Neben der Dokumentation befasst sich der Entwurf mit der Flexibilisierung der Arbeitszeitgrenzen. Bereits in einer Fassung vom Juni 2026 wurde dargelegt, dass Tarifparteien künftig wöchentliche statt tägliche Höchstarbeitszeiten vereinbaren können. Dabei dürfe die durchschnittliche Arbeitszeit über einen Zeitraum von zwölf Monaten maximal 48 Stunden pro Woche betragen. Für Beschäftigte ohne Tarifvertrag bleibt die tägliche Höchstarbeitszeit-Grenze hingegen bestehen.

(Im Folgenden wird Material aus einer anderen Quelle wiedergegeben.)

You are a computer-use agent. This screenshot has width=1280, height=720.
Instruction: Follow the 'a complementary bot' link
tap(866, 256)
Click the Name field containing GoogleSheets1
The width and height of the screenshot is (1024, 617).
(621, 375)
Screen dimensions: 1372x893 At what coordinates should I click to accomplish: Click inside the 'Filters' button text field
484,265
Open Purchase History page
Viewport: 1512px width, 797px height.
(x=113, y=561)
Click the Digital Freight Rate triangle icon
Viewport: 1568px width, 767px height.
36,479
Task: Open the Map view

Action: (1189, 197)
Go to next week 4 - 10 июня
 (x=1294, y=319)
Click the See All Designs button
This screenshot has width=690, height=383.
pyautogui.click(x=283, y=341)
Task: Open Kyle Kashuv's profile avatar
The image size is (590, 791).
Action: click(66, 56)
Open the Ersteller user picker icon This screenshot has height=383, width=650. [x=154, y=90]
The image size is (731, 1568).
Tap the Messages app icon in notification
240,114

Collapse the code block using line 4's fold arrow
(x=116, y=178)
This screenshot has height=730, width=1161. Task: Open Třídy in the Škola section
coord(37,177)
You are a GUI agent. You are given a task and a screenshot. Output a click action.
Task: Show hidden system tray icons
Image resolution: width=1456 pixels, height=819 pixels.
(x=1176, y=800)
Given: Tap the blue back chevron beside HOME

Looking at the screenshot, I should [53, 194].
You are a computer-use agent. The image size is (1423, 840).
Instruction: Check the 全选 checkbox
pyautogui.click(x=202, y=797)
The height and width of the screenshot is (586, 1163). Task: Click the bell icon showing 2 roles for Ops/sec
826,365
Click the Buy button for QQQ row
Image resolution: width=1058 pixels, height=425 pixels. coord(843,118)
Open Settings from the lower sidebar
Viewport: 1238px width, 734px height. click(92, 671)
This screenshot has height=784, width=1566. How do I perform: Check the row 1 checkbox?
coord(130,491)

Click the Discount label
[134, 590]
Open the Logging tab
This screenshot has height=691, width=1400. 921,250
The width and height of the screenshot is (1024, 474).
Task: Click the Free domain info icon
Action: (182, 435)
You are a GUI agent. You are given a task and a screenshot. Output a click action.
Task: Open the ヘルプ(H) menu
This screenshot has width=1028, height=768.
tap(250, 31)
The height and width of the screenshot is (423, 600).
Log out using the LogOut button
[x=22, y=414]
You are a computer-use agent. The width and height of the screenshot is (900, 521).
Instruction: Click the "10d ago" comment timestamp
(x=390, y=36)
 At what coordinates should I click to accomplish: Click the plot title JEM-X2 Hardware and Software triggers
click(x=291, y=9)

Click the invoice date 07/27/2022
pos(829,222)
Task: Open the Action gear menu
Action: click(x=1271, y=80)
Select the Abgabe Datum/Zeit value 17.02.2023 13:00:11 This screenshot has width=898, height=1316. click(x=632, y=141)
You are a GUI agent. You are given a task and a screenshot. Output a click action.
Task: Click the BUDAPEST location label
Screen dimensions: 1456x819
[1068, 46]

Die gesetzlich vorgeschriebene Ruhezeit von elf Stunden zwischen den Arbeitstagen bleibt laut dem Referentenentwurf unverändert. Eine Anpassung gibt es jedoch beim Ausgleichszeitraum für die 48-Stunden-Woche: Dieser soll nach dem Stand von Mitte August 2026 von sechs auf vier Monate sinken.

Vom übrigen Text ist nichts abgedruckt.